On Sunday, February 5, we received the following comment from one of our readers. We would like to thank him/her for offering an astute observation about a guest blog we published on Motivation. Our Academic Director Diane S. Brown, Ph.D. has formulated her response. We’d love to keep the conversation going, so please let us know your thoughts.
“ I am greatly offended that a college is promoting this type of motivation. Anyone who is familiar with actual science and best-practice research behind motivation knows that external rewards (like stickers and stars) do not work. I would recommend looking at this video from the TED Talk by Dan Pink: http://www.ted.com/talks/dan_pink_on_motivation.html” Posted @ Feb. 05, 2012: by Blog Reader
Dear Blog Reader,
We viewed the Daniel Pink video you suggested, and we are big fans. We particularly like the RSA Animate’s version of Pink’s work, as well as that of Sir Ken Robinson about Changing Education Paradigms. However, Pink is addressing adult motivation in the workplace, and our guest blogpost from Teacher Blogger Charity Preston focuses on children.
There is a big difference in a child’s motivation in grade school versus an adult’s motivation in the workplace. The very act of applying grades to student performance is extrinsic motivation, which, in our educational system, is pretty hard to get around.
The controversy regarding the use of extrinsic reinforcement began in the 1970’s, as researchers began to examine the effects of reward on individual motivation. (Cameron & Pierce, 1996; Lepper, Keavney & Drake, 1996; Cameron, et. al., 2001).
As an institution of higher learning, we stand on the basis that certain motivators– even certain token reward systems– can be a practical reality for teachers, but should always be used with care.

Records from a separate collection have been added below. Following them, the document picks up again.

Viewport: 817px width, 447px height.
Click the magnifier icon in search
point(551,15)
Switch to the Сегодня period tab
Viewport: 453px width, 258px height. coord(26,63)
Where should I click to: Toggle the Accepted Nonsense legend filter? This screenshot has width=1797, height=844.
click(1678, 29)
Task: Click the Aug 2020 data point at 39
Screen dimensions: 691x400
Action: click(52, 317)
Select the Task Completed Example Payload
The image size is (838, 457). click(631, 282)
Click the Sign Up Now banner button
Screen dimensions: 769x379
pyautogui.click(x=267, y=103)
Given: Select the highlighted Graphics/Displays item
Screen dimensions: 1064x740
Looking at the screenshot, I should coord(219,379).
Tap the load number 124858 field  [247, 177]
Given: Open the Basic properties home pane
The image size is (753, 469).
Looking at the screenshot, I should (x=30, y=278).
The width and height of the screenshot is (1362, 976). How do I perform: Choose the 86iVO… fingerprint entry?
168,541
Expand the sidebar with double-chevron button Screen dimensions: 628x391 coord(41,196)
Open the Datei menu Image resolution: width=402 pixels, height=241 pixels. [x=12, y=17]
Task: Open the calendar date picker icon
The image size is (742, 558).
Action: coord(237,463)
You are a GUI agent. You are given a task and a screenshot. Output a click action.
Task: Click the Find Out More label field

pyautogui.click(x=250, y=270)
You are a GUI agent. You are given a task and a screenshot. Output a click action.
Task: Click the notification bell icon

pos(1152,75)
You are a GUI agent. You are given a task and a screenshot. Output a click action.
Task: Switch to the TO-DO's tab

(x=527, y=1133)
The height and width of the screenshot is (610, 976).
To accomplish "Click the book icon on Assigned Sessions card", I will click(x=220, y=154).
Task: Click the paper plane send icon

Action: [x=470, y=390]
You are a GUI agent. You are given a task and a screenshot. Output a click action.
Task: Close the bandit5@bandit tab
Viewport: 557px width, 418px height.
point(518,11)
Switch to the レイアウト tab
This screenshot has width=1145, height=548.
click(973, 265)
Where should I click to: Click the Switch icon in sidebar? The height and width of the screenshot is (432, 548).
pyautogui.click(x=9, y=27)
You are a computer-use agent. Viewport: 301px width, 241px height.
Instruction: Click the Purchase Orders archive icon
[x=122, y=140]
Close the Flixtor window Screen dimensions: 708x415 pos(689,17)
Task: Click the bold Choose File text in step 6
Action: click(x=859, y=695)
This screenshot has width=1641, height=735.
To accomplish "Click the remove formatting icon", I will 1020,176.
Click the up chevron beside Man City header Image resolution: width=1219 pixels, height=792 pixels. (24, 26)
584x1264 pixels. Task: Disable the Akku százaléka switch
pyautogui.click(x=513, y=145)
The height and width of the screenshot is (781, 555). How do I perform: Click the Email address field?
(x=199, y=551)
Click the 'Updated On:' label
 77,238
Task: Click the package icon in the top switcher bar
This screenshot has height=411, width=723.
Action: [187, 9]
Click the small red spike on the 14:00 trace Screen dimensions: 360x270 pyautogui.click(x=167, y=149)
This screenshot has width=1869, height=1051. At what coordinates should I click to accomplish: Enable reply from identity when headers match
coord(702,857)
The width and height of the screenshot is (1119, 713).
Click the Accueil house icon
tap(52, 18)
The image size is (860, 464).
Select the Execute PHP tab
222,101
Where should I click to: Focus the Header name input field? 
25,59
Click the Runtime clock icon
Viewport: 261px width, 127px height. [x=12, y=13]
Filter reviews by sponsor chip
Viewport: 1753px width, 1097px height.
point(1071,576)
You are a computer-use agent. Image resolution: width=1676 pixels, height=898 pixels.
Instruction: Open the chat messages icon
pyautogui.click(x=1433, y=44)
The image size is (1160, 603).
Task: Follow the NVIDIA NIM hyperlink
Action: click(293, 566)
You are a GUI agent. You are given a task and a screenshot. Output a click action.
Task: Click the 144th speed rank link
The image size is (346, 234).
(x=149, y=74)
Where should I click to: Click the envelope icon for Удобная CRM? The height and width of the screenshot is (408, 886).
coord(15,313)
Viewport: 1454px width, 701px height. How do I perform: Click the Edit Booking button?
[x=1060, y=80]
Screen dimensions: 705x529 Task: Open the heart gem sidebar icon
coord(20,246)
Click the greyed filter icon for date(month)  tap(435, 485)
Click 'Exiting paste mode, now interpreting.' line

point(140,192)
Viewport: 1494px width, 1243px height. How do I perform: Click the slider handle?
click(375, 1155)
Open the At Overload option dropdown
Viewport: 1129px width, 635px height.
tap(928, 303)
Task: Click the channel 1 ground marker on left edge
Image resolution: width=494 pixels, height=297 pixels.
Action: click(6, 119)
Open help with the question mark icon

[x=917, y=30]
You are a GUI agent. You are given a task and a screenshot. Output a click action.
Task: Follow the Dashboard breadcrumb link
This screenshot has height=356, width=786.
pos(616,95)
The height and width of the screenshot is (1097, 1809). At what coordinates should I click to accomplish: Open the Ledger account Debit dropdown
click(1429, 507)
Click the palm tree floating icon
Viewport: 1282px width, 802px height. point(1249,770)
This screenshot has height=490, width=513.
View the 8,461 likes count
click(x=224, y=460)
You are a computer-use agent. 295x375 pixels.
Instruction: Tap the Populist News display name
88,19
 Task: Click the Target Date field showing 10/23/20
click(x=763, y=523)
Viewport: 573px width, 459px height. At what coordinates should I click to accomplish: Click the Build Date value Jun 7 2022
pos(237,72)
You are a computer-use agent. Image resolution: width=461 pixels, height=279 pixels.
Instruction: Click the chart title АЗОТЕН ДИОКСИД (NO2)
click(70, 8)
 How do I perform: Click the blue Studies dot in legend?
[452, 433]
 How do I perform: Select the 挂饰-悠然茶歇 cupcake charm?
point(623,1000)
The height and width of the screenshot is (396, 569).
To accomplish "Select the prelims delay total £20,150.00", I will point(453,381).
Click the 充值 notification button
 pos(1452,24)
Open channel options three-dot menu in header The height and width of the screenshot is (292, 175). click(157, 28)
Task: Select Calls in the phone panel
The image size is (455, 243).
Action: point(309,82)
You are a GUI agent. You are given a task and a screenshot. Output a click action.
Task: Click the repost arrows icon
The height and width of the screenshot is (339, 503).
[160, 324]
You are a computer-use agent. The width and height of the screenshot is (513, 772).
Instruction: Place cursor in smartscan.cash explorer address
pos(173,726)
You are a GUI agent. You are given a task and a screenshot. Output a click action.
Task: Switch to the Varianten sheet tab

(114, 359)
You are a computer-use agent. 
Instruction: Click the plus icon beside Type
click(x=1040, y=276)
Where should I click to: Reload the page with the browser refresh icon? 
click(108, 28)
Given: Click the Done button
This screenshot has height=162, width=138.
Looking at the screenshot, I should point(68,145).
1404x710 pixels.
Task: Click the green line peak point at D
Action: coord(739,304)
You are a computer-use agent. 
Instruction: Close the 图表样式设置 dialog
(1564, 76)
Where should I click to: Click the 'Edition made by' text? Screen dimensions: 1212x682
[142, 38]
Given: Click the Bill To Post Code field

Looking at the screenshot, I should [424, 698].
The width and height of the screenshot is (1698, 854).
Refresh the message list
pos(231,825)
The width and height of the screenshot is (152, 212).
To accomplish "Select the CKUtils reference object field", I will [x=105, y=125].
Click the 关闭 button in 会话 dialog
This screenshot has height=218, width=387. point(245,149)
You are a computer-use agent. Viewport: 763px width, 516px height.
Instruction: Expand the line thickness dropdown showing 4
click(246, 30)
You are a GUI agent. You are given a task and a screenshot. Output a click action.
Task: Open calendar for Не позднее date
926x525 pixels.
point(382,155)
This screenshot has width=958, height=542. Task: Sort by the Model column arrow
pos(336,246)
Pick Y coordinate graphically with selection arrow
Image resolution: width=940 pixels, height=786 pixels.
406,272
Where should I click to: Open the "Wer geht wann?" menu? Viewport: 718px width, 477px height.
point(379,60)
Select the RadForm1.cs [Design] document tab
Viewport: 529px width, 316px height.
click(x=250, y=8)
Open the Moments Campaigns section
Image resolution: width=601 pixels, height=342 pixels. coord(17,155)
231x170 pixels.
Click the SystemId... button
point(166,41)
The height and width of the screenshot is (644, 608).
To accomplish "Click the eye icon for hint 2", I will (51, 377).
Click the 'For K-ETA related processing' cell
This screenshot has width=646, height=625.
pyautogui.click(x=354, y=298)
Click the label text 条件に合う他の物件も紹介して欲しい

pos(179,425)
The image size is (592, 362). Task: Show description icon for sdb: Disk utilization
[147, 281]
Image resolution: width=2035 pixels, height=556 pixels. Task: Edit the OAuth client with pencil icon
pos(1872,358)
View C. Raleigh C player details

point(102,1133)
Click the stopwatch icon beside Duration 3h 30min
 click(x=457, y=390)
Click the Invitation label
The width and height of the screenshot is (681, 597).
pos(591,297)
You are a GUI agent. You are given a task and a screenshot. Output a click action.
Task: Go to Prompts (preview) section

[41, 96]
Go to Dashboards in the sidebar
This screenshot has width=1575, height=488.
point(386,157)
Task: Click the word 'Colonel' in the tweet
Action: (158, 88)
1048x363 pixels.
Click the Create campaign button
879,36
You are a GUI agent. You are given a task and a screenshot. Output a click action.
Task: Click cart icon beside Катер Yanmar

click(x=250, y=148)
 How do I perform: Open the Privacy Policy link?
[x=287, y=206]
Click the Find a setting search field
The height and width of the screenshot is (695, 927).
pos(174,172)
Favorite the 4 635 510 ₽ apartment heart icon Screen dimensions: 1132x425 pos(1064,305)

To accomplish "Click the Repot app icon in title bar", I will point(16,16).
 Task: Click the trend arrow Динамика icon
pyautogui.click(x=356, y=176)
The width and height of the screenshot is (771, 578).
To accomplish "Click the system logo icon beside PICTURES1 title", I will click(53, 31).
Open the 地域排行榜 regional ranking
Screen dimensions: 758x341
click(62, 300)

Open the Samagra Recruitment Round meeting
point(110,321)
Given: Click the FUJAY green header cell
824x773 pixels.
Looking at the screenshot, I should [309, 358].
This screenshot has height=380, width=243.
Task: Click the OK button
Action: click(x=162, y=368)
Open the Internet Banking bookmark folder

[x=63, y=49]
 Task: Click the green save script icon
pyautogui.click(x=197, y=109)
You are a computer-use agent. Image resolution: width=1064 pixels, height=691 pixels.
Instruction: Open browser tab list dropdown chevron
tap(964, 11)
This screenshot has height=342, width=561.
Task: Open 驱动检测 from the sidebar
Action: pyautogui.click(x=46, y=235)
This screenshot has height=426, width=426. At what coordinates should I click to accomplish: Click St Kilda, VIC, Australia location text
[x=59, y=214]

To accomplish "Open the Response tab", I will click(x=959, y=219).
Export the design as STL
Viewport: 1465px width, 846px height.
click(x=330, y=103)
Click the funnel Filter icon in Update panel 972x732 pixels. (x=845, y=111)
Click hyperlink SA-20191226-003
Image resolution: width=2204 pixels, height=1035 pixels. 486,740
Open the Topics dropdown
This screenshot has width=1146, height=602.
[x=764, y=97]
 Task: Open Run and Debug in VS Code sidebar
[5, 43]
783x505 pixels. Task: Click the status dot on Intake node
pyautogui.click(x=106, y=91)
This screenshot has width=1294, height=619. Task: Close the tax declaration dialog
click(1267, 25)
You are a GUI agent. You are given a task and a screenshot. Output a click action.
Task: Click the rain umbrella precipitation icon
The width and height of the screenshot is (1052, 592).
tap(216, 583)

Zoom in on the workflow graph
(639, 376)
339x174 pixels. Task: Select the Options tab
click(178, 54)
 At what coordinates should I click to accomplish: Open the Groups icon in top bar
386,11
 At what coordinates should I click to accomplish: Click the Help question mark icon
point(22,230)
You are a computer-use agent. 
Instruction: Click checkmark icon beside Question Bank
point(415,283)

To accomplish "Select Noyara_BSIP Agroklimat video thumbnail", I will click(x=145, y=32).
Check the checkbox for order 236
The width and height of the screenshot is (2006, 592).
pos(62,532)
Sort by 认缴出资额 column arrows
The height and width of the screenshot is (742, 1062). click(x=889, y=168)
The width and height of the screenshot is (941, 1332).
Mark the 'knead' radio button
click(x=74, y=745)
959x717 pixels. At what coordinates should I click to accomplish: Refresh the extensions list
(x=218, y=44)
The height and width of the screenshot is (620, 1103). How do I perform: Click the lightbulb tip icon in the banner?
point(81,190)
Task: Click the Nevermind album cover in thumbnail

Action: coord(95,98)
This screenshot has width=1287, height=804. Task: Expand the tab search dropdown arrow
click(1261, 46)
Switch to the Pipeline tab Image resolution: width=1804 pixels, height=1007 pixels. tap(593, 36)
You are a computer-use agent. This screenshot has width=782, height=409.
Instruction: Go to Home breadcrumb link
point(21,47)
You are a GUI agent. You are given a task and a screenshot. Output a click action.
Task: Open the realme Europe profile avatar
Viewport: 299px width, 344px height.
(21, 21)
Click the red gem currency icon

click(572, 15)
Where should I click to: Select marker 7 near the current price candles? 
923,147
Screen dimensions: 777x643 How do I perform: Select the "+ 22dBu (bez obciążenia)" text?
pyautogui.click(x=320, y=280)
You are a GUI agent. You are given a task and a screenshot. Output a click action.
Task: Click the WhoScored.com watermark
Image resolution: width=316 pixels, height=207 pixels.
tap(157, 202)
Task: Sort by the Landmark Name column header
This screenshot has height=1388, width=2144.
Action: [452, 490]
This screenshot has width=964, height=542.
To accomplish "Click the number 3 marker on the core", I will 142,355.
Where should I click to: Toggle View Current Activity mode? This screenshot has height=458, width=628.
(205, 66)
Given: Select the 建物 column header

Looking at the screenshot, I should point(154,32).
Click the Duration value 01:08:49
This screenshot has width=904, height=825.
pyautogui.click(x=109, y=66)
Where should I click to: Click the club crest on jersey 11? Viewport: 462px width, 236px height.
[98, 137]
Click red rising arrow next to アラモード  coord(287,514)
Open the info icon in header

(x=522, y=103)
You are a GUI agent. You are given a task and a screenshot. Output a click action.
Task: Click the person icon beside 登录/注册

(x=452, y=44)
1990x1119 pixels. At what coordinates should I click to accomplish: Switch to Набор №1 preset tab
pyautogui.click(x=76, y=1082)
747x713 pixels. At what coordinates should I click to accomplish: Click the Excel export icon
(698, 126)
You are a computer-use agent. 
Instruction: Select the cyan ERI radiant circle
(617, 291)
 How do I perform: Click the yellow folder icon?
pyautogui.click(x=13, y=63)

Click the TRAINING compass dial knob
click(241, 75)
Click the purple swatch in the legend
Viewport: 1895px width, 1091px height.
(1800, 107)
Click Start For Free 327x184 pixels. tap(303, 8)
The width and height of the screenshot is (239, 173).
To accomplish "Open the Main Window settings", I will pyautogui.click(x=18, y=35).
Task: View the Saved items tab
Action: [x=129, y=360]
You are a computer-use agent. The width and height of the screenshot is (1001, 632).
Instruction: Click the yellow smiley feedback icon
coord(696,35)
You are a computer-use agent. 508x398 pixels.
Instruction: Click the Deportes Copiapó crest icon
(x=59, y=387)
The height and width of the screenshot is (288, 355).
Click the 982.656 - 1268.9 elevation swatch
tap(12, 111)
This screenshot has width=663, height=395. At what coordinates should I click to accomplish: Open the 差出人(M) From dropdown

Intrinsic motivation is largely developed in young children based on their interaction with their parents. (DeHass et. al, 2005) Therefore, teachers must do what they have to do to reach a seemingly unreachable child, who may be inordinately motivated by extrinsic forces.
In the name of educational achievement, child nurturing, classroom management and teacher sanity, a certified teacher should carefully and lovingly make the call for what works best in his or her classroom. In my own classroom, I have had children who would do almost anything for a trip to the “Treasure Chest,” but weren’t motivated by ANYTHING else. Sure, intrinsic motivation is ideal, but judicial use of extrinsic rewards goes a long way in the primary grades.
Dr. Charles Fay begins his blog on HeadandHeartParent.com by saying “The healthiest and most powerful types of reinforcement involve time and attention rather than stuff.” As a teacher, the best extrinsic rewards I have found are those based on giving my time to a child. Getting a ticket to eat lunch in the classroom with me was a great motivator, as was playing chess or checkers, quilting, or even straightening the bookshelves during recess. The point was not so much what the child was doing, but that the child was receiving one-on-one time with his or her teacher.
Marygrove College Master in the Art of Teaching respects the science on intrinsic and extrinsic motivation, but also pays homage to the power of the art, which is placed in the hands of every teacher, every day.
Would anyone else like to weigh in on this? This is a great topic!